Ancien coéquipier – et grand ami – d’Ayrton Senna chez McLaren, Gerhard Berger pilotait pour Ferrari en 1994, lors du terrible Grand Prix d’Imola. Dans une interview, le pilote autrichien a raconté, en coulisses, ses émotions et le week-end d’Ayrton, 25 ans après la disparition du Brésilien.

Berger révèle, entre autres, que Senna et lui avaient déjà prévu que le pire arriverait à Tamburello dès 1989…

« Ce fut un week-end fou » se rappelle Berger, qui n’a bien sûr pas oublié l’accident spectaculaire de Rubens Barrichello le vendredi, et la mort de Roland Ratzenberger le lendemain.

« Il y avait eu aussi des incidents terribles durant la course. C’était comme si dix années de danger en F1 s’étaient concentrés en un seul week-end vraiment étrange. »

« J’avais eu un accident au même virage qu’Ayrton en 1989. A l’hôpital, j’avais reçu un appel d’Ayrton et il m’avait demandé comment j’allais. Je lui ai dit que j’étais blessé, que je souffrais des cicatrices puisque ma voiture avait pris feu. Mais je lui ai dit ‘Ayrton, nous devons bouger ce mur parce qu’un jour, quelqu’un va mourir’. Il était d’accord.’ »

« En 1990, lors du Grand Prix suivant à Imola, nous sommes allés voir ce que nous pouvions faire. Je m’en rappelle comme si c’était hier. Au déjeuner, Ayrton et moi avons marché des stands jusqu’au virage de Tamburello. Nous avons étudié le mur et derrière lui, il y avait une rivière. Nous nous sommes regardés… et nous avons dit qu’il n’y avait rien que nous pouvions faire. »

« Il n’y a pas d’espace derrière le mur, nous ne pensions pas possible de mettre une chicane pour ralentir les voitures, et nous avons juste accepté le virage pour ce qu’il était. Nous n’avons donc rien fait. »

« C’est à Tamburello qu’Ayrton décéderait des années plus tard. »

Si Roland Ratzenberger ne trouva pas la mort dans Tamburello, son décès subit, le 30 avril 1994, ne manqua pas de plonger Berger et Senna dans une tristesse vive et une vigilance redoublée.

« Après la mort de Roland en qualifications, nous sommes allés au briefing des pilotes le dimanche matin avant la course, et Ayrton m’a dit que la semaine qui suivrait, nous devrions agir pour rendre ce sport sûr » poursuit l’ancien pilote McLaren et Ferrari.

« Sur la grille, Michael Schumacher était derrière Ayrton, et j’étais derrière Michael.
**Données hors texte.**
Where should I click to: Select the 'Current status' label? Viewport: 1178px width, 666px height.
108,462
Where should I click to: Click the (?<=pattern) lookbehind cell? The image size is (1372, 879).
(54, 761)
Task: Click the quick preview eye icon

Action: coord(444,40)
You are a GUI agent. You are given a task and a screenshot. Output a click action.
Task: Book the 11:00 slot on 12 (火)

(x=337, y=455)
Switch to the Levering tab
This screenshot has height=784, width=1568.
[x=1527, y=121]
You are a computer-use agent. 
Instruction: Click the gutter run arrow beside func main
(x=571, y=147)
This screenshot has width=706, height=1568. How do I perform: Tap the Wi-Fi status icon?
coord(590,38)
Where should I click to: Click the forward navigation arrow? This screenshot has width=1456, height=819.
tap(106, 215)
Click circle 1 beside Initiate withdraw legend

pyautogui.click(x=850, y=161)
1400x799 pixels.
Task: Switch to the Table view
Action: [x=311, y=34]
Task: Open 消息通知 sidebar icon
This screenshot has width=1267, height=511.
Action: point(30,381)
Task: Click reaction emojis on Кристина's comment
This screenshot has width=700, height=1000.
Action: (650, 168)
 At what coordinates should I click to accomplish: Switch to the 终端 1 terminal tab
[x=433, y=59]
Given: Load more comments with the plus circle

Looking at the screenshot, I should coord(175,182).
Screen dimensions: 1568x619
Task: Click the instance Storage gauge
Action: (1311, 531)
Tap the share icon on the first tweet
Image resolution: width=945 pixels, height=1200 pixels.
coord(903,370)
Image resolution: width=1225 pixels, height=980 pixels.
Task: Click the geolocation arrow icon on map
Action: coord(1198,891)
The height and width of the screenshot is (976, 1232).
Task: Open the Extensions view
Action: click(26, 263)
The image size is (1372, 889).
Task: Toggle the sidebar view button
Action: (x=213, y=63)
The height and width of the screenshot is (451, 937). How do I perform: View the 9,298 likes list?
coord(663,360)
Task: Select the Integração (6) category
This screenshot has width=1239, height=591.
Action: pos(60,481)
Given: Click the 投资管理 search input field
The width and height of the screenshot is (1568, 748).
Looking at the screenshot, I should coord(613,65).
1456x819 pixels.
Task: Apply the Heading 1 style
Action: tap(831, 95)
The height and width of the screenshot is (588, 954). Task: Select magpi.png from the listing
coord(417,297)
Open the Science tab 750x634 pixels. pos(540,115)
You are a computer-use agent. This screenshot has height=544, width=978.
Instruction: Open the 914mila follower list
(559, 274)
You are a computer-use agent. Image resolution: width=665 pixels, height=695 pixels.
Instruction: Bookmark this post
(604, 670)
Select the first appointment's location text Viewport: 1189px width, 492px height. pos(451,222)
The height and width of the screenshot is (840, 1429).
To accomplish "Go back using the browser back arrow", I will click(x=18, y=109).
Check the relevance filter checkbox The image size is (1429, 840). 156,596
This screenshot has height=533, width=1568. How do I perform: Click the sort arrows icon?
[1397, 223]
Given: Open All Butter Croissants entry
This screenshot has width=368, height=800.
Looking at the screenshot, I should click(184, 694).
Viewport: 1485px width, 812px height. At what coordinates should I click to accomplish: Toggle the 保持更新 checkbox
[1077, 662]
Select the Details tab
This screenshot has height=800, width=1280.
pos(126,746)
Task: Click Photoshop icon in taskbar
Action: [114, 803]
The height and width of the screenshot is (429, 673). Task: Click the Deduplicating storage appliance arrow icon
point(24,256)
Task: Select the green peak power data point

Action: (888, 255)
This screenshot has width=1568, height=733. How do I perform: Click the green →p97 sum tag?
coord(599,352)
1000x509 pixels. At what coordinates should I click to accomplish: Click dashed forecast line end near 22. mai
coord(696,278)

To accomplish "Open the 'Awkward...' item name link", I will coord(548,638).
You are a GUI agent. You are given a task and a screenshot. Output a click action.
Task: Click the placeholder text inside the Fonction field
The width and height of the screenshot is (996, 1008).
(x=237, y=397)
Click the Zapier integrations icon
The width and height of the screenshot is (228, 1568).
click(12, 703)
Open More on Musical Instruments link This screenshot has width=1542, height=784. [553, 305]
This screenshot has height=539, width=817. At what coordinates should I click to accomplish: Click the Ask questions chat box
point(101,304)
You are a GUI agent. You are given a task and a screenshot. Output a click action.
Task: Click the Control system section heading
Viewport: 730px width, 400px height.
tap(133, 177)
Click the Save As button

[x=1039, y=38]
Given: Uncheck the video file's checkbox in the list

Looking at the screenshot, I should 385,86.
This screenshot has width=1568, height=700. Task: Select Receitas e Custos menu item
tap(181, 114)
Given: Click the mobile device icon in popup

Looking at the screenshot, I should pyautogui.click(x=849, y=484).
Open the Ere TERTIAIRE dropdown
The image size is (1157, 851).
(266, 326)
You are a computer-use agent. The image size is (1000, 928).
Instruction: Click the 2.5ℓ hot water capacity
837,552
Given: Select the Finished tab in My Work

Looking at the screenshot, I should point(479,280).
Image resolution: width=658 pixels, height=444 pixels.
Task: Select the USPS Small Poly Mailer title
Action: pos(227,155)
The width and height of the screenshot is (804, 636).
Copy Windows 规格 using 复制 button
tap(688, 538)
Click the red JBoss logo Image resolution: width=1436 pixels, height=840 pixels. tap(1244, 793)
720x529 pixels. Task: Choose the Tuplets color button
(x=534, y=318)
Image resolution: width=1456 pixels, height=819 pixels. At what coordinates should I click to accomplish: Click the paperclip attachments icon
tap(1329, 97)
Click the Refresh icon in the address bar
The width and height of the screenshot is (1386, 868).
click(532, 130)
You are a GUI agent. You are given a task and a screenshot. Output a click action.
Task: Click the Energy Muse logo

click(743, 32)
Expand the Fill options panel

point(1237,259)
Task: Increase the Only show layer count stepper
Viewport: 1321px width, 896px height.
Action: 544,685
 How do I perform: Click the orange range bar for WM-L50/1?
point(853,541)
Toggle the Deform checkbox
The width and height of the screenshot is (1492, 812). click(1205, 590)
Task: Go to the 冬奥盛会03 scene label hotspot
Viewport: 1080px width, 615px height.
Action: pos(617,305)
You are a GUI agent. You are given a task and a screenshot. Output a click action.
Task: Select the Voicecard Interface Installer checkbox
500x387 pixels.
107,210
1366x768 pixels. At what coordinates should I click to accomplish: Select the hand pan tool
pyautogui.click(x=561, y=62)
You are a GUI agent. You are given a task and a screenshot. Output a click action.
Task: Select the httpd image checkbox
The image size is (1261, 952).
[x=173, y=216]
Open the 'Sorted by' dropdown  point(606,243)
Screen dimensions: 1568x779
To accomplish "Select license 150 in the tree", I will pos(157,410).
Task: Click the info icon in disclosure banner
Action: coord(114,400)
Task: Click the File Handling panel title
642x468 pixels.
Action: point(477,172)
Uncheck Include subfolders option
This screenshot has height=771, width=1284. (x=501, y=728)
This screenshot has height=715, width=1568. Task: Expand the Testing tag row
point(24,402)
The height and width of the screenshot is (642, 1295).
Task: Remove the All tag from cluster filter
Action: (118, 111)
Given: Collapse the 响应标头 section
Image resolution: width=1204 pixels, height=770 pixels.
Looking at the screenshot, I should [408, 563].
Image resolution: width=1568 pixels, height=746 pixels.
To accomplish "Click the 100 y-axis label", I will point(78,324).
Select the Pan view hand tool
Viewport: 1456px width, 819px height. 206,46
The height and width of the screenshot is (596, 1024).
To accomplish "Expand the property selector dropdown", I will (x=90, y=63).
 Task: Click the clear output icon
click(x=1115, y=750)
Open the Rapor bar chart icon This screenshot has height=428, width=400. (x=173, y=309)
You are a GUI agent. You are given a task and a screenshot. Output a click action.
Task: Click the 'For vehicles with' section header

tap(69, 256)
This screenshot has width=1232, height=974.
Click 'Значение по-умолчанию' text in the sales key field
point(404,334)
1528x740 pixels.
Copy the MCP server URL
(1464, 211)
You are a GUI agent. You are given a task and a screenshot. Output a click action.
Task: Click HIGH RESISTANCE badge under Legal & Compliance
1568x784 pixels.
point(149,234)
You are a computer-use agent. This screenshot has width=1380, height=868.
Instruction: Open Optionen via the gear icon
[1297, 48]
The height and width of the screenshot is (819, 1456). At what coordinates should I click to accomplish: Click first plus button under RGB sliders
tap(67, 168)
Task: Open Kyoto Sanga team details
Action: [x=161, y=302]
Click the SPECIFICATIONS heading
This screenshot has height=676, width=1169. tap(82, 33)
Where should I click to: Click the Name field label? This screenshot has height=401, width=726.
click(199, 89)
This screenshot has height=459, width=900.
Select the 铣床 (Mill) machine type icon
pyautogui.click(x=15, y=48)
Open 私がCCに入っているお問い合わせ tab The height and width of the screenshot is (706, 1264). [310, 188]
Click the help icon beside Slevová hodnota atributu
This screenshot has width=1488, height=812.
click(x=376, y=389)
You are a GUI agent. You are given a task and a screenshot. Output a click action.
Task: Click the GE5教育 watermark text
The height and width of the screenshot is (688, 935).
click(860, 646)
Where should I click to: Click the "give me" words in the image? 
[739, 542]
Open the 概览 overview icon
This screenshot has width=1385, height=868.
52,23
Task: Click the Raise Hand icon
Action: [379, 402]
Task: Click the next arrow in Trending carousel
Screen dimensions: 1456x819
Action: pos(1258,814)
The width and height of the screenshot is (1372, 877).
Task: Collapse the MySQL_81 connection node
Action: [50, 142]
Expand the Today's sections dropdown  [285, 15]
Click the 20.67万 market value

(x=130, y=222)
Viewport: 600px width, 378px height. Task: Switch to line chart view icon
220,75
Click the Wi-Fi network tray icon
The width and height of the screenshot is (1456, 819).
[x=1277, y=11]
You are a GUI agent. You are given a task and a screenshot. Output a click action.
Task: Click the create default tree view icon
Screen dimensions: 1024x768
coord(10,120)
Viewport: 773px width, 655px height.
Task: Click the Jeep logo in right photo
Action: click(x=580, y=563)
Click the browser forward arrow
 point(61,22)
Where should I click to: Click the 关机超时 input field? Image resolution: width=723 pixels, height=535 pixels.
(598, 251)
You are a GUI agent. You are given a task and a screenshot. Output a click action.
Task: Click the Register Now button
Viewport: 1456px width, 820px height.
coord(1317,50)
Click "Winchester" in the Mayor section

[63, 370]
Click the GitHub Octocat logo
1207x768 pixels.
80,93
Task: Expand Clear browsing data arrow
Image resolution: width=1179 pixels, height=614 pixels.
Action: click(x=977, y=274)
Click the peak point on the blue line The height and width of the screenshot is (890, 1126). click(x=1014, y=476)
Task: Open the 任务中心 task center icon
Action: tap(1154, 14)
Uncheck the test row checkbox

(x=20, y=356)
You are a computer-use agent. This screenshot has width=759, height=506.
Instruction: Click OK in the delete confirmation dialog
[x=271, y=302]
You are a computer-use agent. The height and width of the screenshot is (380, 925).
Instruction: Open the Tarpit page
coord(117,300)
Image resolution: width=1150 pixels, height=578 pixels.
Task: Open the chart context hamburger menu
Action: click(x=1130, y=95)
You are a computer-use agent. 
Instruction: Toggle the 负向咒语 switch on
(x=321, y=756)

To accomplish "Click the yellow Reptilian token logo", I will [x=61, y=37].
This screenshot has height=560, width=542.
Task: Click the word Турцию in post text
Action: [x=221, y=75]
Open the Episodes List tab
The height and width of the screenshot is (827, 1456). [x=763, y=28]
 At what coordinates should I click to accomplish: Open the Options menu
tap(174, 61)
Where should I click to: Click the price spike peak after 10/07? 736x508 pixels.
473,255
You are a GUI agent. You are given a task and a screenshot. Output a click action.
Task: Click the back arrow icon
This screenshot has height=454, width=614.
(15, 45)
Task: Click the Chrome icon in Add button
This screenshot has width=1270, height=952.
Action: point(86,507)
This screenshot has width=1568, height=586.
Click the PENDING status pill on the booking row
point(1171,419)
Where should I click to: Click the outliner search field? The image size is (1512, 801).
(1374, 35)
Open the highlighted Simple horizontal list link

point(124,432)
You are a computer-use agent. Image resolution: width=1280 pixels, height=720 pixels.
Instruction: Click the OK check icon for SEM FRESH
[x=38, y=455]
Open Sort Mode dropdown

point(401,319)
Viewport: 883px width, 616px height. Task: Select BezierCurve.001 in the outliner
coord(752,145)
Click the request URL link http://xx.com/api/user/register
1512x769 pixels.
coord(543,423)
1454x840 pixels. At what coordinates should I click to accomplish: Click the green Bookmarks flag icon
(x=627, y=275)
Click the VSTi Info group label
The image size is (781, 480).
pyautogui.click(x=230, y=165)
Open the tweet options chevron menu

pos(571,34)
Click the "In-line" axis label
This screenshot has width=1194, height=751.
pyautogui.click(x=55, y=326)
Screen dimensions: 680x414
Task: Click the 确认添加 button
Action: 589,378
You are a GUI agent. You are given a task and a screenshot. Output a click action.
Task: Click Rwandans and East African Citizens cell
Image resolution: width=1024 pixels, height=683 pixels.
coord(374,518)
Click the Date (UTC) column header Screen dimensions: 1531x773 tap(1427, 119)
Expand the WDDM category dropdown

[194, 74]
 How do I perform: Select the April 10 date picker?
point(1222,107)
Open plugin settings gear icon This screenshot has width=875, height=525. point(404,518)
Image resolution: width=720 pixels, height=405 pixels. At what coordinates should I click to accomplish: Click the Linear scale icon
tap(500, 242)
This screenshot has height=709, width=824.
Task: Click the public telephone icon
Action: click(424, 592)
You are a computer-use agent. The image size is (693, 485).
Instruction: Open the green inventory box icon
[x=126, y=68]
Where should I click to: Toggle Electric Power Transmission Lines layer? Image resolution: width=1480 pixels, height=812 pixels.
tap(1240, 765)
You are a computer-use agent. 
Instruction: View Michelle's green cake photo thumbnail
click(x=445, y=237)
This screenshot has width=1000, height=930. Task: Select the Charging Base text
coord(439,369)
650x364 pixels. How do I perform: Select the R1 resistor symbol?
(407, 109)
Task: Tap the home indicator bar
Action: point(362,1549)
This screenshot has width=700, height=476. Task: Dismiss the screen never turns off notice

Je me souviens, Ayrton riait derrière son casque. Il était toujours heureux quand quelque chose de bien m’arrivait. C’est la dernière fois que je l’ai vu. »

« Je me rappelle exactement du moment où Ayrton est sorti de la piste. J’ai pensé qu’il avait heurté le mur dans un angle qui était bon, et qu’il n’y aurait pas de problème. Ils ont arrêté la course et j’ai vu Bernie Ecclestone dire qu’Ayrton était sorti de la voiture. Je pensais qu’il signifiait que tout allait bien, donc je n’ai rien demandé d’autre et la course a repris normalement. »

« Au 16e tour, j’ai abandonné sur problème mécanique. Je me rappelle m’asseoir dans le garage Ferrari… quelqu’un est venu me voir, et me dit qu’Ayrton se battait pour sa vie. Ensuite, quelqu’un m’a dit que ça ne se présentait pas bien pour Ayrton. Donc j’ai arrangé un hélicoptère pour aller le voir à Bologne, à l’hôpital. »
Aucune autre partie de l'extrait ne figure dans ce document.